Would we have a real forum software here, you could've easily traced which part of it was I working on, simply by following my rants here. At ST, I am already known as a ranter, and particularly Synopsys OTG ranter (e.g. "I remember your post about USB documentation" here).

But maybe it's just me. Obviously there are several software implementations using the module out there, free and paid (for the various chips, including Linux); and they all coped.

> CDC-ACM's SET_LINE_CODING and GET_LINE_CODING are obviously class-specific, yet they come in as STANDARD, not CLASS requests.

> And on the control endpoint instead of the out-of-band ACM endpoint which, as near as I observed, isn't used for anything.

CDC ACM is meant for modems. That's in itself a very wide topic, but in its rudimentary form, it means two data streams (in "standard RS232" parlance it would be Rx and Tx (and btw., that again is the ever-confusing Up/Down paradigm which can easily blow one's mind if it comes to the intermediaries as modems are) and two control streams.

The control endpoint is used to convey upstream control signals - in modem terminology, CTS, DSR and RI.

The downstream control signals - RTS and DTR - are conveyed through Endpoint 0, i.e. the Control endpoint. That may be confusing, but the reason is to spare endpoints (see below). The upstream endpoint can't be spared, given asymmetric polled, as EP0 is not suitable to be polled (it's bus bandwidth- and software-expensive).

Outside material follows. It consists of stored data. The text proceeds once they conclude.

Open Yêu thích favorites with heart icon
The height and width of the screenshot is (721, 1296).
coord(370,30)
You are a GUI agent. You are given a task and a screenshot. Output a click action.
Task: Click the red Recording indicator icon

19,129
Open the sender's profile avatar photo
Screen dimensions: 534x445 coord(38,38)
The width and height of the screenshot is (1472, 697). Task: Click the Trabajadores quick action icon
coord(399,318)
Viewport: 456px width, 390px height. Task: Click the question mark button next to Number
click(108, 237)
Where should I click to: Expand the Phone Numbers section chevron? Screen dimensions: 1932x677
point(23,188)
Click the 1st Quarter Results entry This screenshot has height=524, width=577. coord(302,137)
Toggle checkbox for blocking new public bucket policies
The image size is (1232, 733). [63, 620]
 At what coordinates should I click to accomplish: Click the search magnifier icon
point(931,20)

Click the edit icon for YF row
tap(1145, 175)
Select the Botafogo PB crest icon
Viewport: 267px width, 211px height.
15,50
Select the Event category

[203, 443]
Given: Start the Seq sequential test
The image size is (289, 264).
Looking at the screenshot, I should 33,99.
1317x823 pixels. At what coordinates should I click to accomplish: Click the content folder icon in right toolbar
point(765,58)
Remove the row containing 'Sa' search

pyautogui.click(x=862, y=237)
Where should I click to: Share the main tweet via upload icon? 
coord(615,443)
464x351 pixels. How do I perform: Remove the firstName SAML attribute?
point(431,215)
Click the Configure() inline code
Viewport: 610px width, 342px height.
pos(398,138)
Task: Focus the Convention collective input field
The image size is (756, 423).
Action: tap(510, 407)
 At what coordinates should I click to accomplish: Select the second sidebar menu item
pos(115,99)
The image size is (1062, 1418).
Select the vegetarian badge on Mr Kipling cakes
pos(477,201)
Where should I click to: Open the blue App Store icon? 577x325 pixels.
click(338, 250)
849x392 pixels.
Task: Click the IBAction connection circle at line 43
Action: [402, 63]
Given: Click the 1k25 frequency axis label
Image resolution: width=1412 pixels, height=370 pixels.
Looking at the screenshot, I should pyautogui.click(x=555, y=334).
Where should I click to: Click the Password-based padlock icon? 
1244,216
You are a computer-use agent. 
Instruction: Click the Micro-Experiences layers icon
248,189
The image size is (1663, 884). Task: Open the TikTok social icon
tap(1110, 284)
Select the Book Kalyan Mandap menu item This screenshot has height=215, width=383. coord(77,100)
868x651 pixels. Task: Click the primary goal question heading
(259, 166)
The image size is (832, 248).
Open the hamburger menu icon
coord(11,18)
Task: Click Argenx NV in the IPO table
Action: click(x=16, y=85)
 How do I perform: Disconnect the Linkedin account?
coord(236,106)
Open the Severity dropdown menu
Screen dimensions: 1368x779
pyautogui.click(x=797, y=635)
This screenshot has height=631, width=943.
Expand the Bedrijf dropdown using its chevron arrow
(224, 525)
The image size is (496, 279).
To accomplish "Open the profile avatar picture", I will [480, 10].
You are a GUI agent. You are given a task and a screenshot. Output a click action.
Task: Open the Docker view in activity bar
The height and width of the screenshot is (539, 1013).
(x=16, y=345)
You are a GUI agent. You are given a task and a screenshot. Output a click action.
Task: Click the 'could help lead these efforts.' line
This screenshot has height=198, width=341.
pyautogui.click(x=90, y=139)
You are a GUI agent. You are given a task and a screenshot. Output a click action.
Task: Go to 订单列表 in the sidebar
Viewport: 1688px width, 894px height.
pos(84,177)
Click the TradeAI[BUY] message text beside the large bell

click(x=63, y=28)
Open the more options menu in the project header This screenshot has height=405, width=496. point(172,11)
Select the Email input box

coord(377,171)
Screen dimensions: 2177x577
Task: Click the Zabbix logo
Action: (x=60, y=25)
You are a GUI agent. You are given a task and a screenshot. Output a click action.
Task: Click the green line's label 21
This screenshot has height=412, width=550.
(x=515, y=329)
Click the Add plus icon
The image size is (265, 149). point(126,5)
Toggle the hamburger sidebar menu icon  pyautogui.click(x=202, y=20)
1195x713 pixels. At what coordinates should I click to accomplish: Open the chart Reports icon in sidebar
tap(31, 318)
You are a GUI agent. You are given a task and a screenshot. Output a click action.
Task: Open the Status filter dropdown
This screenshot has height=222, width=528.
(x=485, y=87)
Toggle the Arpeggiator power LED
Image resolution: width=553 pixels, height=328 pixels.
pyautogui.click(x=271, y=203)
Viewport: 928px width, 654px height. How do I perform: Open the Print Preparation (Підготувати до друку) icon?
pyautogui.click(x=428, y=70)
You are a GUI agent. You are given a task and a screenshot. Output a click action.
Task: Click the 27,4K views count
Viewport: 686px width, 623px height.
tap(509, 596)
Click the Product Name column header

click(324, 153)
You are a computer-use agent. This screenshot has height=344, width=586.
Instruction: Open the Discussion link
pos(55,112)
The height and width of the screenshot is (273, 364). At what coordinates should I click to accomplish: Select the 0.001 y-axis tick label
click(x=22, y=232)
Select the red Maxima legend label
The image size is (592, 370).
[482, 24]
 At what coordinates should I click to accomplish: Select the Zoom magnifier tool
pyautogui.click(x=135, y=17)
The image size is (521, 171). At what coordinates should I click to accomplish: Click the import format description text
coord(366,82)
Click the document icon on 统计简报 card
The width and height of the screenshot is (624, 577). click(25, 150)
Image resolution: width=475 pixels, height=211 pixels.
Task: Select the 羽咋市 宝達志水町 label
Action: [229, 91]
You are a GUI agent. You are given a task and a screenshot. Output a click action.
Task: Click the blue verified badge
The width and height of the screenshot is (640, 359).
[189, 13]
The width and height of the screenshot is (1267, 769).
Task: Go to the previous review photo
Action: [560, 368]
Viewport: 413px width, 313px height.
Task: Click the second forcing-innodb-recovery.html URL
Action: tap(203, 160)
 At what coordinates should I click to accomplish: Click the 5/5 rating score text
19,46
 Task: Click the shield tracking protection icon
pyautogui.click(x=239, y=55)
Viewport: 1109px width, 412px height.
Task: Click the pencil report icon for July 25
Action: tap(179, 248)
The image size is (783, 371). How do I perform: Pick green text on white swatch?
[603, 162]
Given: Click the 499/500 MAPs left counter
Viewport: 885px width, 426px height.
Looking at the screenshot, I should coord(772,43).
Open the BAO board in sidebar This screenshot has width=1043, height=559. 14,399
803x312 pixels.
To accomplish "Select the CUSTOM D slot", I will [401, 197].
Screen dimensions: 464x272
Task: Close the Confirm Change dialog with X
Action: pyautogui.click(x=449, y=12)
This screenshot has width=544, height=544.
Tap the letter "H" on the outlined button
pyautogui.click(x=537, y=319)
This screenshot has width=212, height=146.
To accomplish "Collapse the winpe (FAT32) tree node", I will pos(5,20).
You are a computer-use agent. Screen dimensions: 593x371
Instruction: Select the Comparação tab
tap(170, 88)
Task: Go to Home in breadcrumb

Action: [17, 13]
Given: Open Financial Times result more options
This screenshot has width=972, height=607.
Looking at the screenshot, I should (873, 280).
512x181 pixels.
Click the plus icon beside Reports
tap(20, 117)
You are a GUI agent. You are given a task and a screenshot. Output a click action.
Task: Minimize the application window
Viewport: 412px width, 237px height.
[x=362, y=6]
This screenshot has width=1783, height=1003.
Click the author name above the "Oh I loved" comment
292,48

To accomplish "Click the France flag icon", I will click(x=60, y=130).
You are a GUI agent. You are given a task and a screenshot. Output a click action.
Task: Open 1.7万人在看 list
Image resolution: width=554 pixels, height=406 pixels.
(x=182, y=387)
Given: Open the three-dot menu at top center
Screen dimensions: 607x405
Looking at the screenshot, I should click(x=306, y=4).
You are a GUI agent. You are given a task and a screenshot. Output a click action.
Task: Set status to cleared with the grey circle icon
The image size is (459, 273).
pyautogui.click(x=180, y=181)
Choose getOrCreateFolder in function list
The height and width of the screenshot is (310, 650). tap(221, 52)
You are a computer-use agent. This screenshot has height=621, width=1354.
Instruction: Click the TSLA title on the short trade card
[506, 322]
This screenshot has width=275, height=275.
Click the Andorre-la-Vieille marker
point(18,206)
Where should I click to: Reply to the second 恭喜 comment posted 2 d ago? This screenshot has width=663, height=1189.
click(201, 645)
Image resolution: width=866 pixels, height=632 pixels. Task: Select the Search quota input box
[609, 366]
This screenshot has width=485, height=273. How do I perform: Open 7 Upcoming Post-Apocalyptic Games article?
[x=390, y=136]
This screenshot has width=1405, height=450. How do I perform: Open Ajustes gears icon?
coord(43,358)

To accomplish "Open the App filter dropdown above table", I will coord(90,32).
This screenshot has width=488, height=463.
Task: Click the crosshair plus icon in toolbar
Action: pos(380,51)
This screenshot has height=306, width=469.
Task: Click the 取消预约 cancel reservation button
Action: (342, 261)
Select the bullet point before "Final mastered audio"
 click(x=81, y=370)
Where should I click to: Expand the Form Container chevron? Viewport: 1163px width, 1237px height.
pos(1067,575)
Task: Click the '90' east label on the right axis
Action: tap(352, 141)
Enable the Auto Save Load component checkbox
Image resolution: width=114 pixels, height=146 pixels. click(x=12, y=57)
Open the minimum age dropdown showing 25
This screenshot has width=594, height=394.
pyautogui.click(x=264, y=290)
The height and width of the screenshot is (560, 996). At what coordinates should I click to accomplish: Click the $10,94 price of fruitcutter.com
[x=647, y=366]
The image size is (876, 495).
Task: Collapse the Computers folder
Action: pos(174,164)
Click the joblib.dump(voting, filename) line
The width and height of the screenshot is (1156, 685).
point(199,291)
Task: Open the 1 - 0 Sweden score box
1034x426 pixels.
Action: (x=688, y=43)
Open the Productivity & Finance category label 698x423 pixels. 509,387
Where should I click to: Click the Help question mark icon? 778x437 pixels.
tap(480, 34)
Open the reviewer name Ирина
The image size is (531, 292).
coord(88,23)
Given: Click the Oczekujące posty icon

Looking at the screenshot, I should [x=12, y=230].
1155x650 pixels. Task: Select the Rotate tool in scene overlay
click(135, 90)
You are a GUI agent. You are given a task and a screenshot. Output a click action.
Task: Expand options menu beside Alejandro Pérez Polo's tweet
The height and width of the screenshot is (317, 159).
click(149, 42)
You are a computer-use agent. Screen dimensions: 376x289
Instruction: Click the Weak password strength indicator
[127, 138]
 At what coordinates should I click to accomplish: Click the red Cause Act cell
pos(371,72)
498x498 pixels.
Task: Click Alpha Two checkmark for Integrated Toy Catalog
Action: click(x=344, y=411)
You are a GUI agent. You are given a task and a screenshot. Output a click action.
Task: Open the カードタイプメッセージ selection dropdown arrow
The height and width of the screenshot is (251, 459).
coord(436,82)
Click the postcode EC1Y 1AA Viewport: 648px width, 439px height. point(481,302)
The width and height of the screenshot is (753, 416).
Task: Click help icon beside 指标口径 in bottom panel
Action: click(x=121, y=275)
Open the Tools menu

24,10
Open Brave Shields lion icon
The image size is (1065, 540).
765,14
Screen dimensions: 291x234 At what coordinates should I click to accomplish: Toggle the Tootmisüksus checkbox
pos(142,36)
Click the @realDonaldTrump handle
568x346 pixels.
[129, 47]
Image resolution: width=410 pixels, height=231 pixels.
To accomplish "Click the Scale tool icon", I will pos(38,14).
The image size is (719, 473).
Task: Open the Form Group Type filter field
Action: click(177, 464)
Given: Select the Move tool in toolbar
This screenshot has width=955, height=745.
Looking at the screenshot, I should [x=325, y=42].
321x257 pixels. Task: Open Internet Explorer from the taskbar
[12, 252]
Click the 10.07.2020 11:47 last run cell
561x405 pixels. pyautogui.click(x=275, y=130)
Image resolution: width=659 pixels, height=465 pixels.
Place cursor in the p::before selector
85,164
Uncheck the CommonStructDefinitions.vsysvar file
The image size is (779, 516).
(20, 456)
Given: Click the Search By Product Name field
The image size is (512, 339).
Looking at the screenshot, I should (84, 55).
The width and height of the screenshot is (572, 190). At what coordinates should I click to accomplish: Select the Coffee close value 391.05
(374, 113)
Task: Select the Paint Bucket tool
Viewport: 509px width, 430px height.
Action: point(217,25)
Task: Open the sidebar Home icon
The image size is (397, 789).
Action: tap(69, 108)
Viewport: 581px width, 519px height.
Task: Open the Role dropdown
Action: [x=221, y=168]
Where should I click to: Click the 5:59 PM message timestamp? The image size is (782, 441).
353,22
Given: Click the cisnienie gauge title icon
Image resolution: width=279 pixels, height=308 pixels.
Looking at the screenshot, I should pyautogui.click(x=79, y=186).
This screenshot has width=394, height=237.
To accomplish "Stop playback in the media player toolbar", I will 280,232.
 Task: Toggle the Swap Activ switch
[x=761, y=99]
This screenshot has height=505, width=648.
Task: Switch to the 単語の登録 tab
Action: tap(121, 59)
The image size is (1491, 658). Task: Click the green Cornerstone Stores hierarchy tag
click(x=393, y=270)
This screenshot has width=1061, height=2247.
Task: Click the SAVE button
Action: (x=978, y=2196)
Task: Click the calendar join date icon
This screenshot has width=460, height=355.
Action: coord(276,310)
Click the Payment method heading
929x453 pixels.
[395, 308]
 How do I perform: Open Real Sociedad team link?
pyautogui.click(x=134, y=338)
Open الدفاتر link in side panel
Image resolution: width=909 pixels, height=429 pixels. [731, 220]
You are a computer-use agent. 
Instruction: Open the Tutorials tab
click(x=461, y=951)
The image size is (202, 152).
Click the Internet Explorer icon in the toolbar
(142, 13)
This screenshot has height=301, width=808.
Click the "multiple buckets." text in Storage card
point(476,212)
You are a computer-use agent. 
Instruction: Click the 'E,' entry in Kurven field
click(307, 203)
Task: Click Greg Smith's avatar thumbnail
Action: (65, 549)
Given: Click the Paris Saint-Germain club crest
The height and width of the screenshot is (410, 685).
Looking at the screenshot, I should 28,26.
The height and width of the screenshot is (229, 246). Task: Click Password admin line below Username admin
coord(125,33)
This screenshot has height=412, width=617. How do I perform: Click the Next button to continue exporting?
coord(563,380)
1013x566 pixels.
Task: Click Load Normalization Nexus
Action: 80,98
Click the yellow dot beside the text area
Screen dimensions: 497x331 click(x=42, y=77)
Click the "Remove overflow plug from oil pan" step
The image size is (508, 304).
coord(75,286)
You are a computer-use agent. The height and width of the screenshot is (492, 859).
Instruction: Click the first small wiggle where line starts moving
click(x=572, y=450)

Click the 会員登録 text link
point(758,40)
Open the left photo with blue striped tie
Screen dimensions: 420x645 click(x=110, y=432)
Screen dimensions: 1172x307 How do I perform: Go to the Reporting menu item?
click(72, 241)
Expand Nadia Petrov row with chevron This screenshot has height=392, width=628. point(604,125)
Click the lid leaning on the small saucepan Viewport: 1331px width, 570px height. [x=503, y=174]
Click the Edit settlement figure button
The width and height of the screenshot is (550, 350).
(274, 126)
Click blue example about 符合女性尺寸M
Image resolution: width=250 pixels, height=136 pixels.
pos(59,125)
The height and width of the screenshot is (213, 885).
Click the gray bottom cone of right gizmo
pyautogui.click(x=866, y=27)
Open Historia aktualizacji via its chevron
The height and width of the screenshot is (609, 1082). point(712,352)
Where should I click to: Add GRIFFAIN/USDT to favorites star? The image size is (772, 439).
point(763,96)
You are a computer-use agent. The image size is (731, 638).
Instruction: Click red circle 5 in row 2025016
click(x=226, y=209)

The painful task to implement requests/handling for these signals even if you don't need them may seem to be superfluous for the now usual usage of CDC ACM as a generic data stream. But that again boils down to the very wide definition in the USB Class document, the choices the Host/OS implementers made (they may have simply chosen to omit the requirement for the control signals - maybe that wouldn't be a completely conforming implementation but I believe this could be solved in a working manner), and the fact that the humble device implementer has to match whatever these choices were, unless he wants to go the even more painful way of custom drivers.

> [bidirectional endpoints]

No, endpoints in USB are strictly unidirectional. Yes, this is nowhere said out loudly enough, AFAIK, and there's too much confusing information out there. The implementation of device-only ST IP is an example of such a false hint.

Now again there's an exception, EP0 is in fact bidirectional.

As there's quite a lot of hardware to handle individual endpoints, they are considered expensive, witnessed by the fact that even today in the era of supercheap transistors, the full 16/16 implementation is far from being commonplace (and I know of no such in STM32 - maybe in H7? I didn't check). That's why protocols where there's a low-latency low-bandwidth requirement for downstream signaling tend to wrap these into EP0's requests.

> [broken link]

I doubt anybody who can't use such a broken link would get USB working... 😉

But I fixed it (for those who wonder: it started with "http://https//" but the rest was OK).

> [papoon]

On a local discussion board, besides C++, GPL was also mentioned as the main drawback.

Jan

S.Ma · ‎2020-01-15

And GPL license vs MIT, BSD or similar maybe a detterrent for most commercial projects.